There’s also a recurring item exception that matters for routine payables. If the all-events test is met by year-end and economic performance occurs within 8½ months after the close of the tax year, the expense can still be treated as deductible in the earlier year — as long as the item is recurring and the company treats similar items consistently.3Internal Revenue Service. Publication 538, Accounting Periods and Methods This exception keeps businesses from losing legitimate deductions just because a shipment arrived a few days into the new year.

Cash-basis taxpayers have it simpler but less flexible: expenses are only deductible when actually paid. A large accounts payable balance at year-end gives a cash-basis business no tax benefit until the checks clear.

Internal Controls and Fraud Prevention

Accounts payable is one of the most fraud-prone areas in any business, for an obvious reason: it’s where the money flows out. The two biggest risks are fictitious vendors (an employee creates a fake supplier and routes payments to themselves) and duplicate payments (the same invoice gets paid twice, either through error or manipulation). Both are preventable with solid internal controls.

The most fundamental control is segregation of duties. No single person should be able to create a vendor, approve an invoice, and issue a payment. In a well-run AP department, the person initiating a purchase order is not the person approving the purchase, and neither of them has custody of outgoing checks or access to payment systems. When one person controls the entire process from start to finish, fraud becomes trivially easy.

The second critical control is three-way matching: before any invoice is approved for payment, the AP team compares three documents — the original purchase order, the receiving report (confirming goods actually arrived), and the vendor’s invoice. If the quantities, prices, and terms don’t align across all three, the invoice gets flagged for review before any money moves. This single procedure catches pricing errors, short shipments, and invoices for goods that were never delivered.

Beyond those foundational controls, companies should maintain a clean master vendor file with one entry per tax ID, centralize invoice receipt to a single point of entry, and conduct periodic audits of AP transactions against vendor statements. Larger companies often supplement internal efforts with third-party duplicate payment audits to recover overpayments and identify control weaknesses that internal teams miss.

Legal Consequences of Unpaid Accounts Payable

Accounts payable isn’t just an accounting entry — it represents a legal obligation. When a buyer accepts goods and fails to pay, the Uniform Commercial Code gives the seller the right to sue for the full purchase price plus incidental damages.5Legal Information Institute.
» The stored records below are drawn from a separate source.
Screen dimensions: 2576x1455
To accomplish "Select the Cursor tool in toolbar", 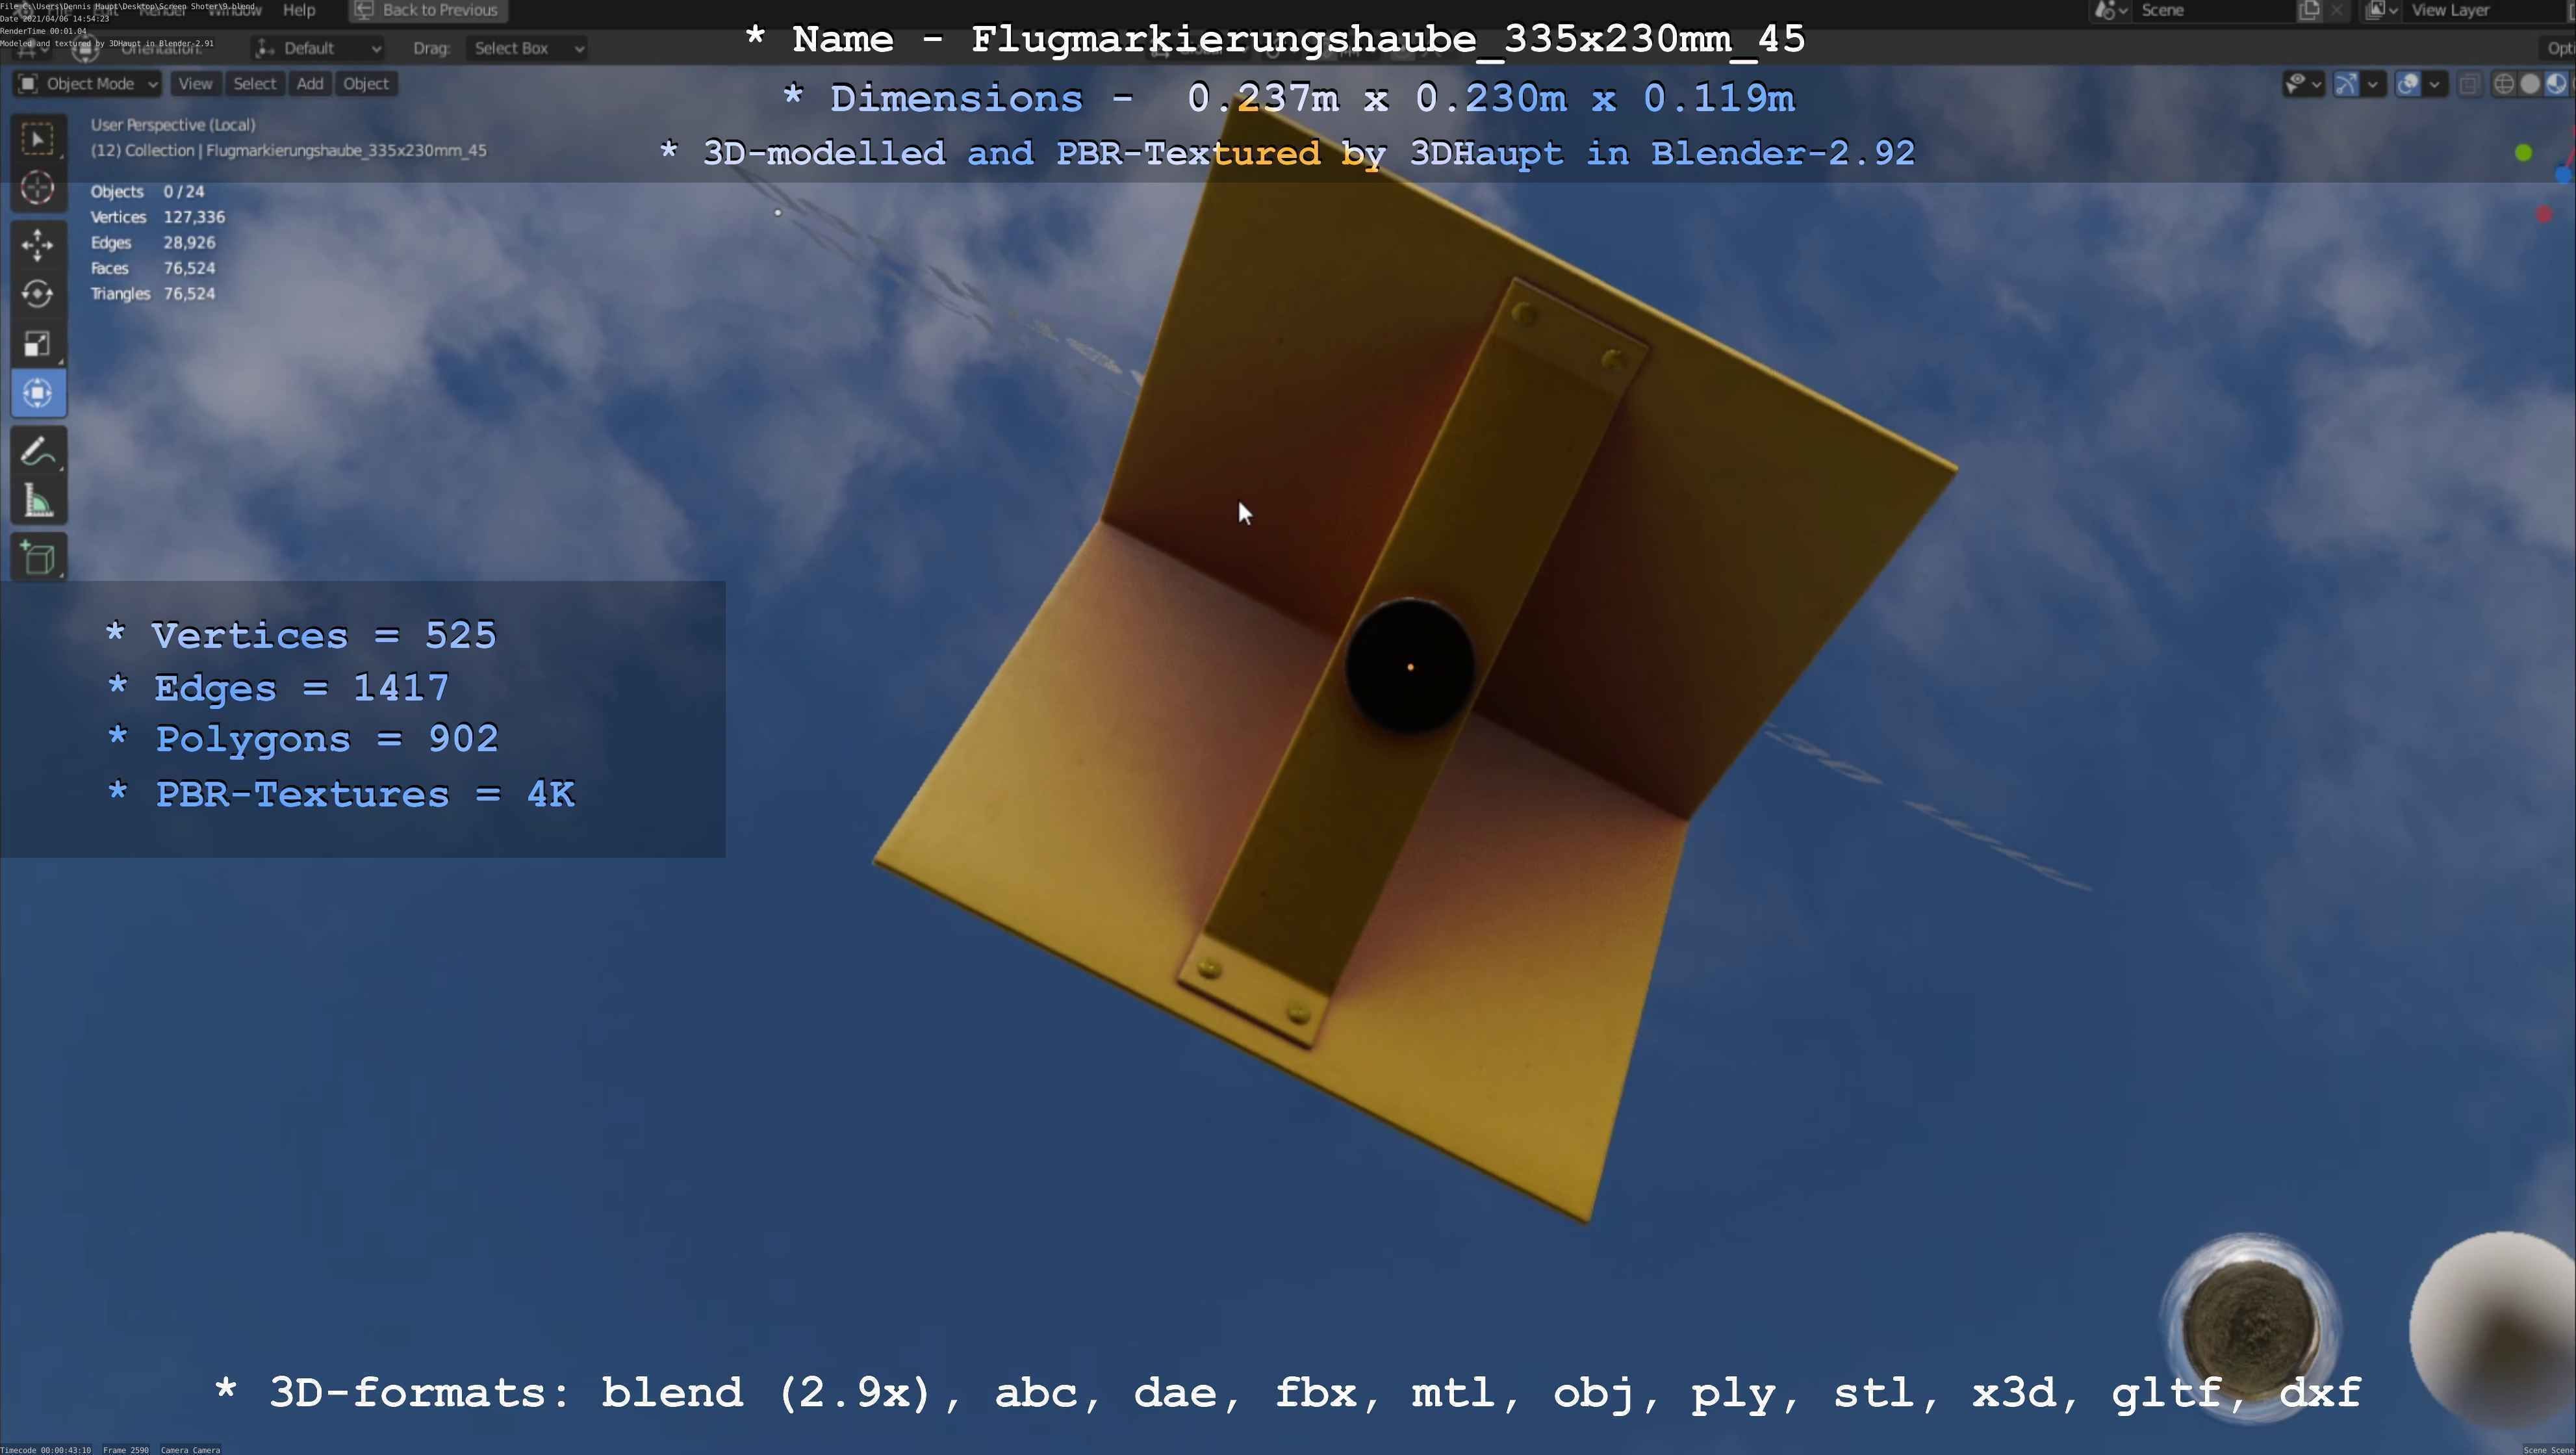I will pyautogui.click(x=38, y=188).
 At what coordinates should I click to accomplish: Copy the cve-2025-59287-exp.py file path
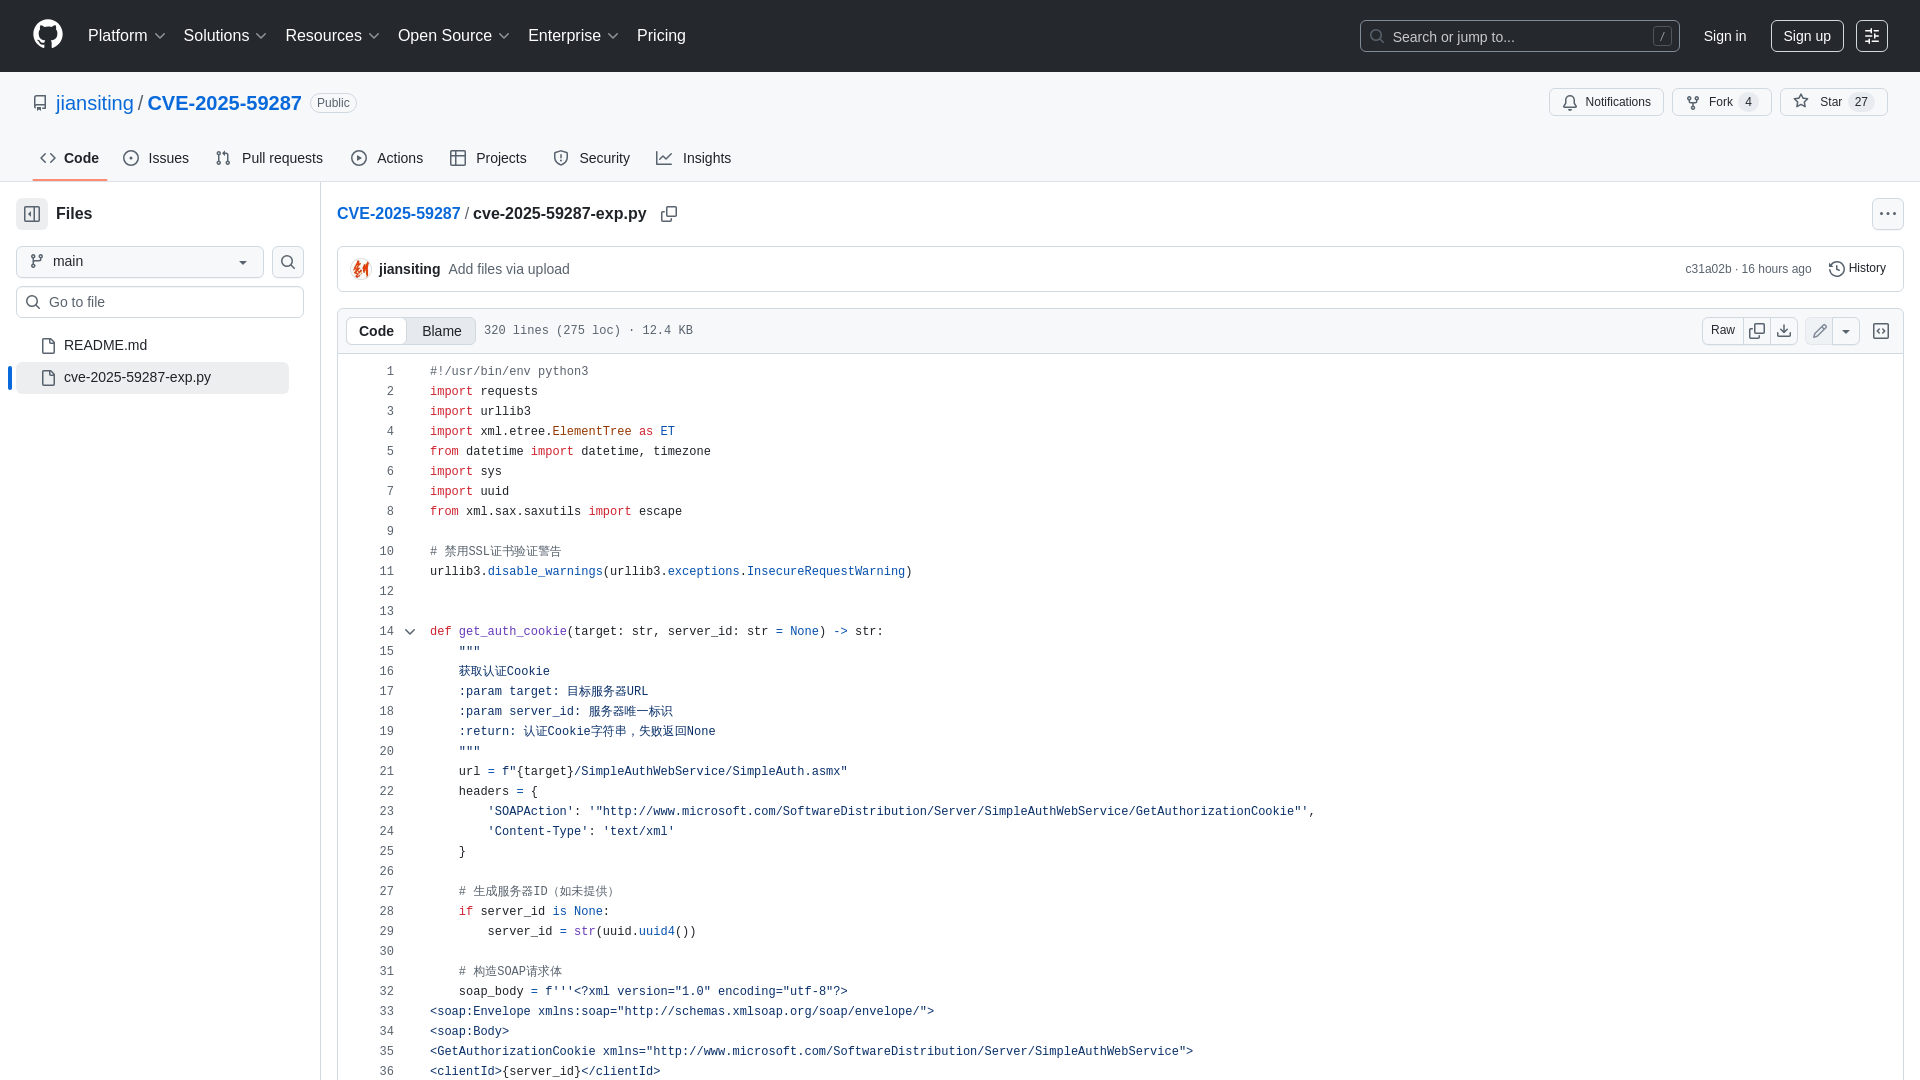(669, 214)
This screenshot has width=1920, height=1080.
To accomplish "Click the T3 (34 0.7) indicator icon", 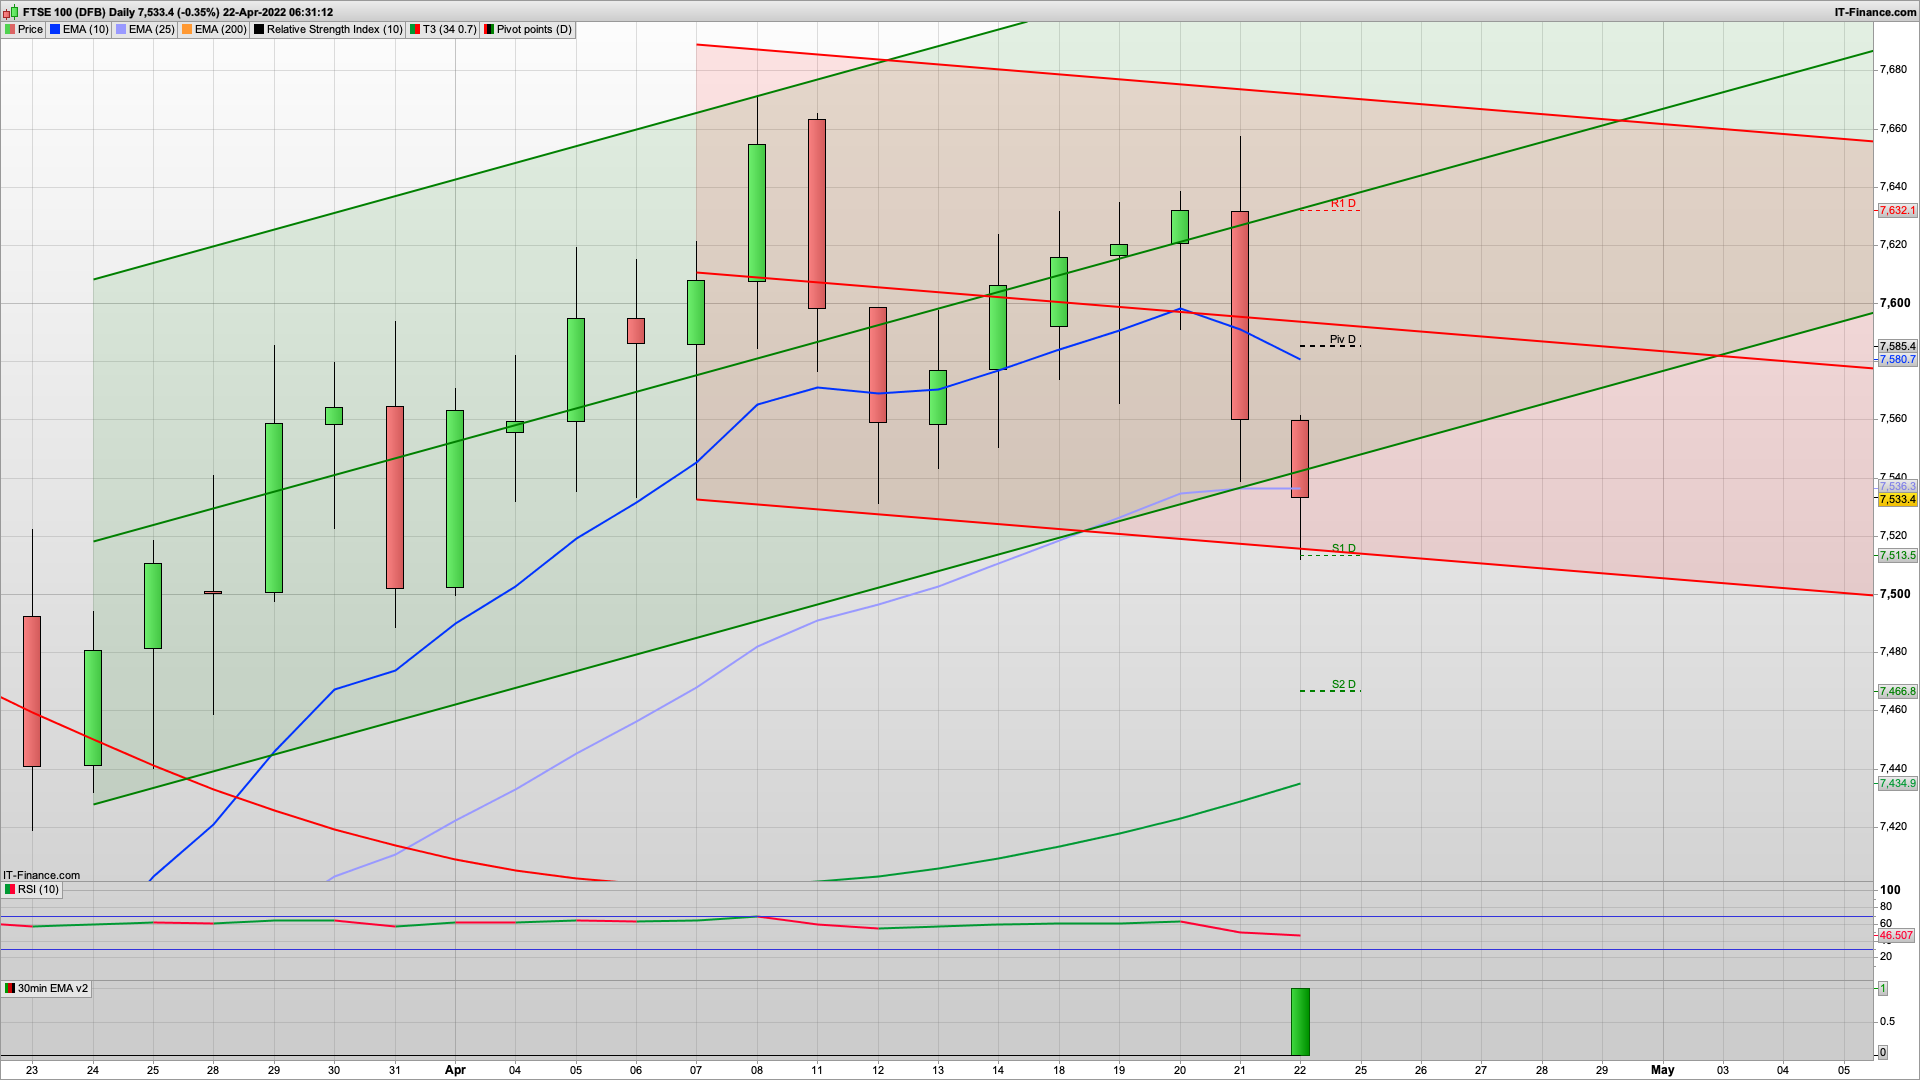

Uniform Commercial Code 2-709 – Action for the Price The UCC governs commercial sales transactions in every state and provides a range of remedies when buyers don’t hold up their end.6Legal Information Institute. Uniform Commercial Code Part 7 – Remedies

In practice, the consequences escalate. A supplier’s first move is usually a late fee, which varies by contract but can add up quickly on large invoices. If payment doesn’t follow, the supplier may cut off future credit, report the delinquency to commercial credit agencies, or turn the account over to collections. At the far end, a civil lawsuit can result in a court judgment, which opens the door to bank account levies and liens against business property.

Even short of legal action, consistently slow payment damages a company’s trade credit reputation. Suppliers talk, especially within an industry, and a business known for stretching payables past 90 days may find itself stuck paying cash on delivery or losing access to preferred vendors entirely. The financial math on accounts payable management isn’t just about optimizing DPO — it’s about preserving the supplier relationships that keep the business running.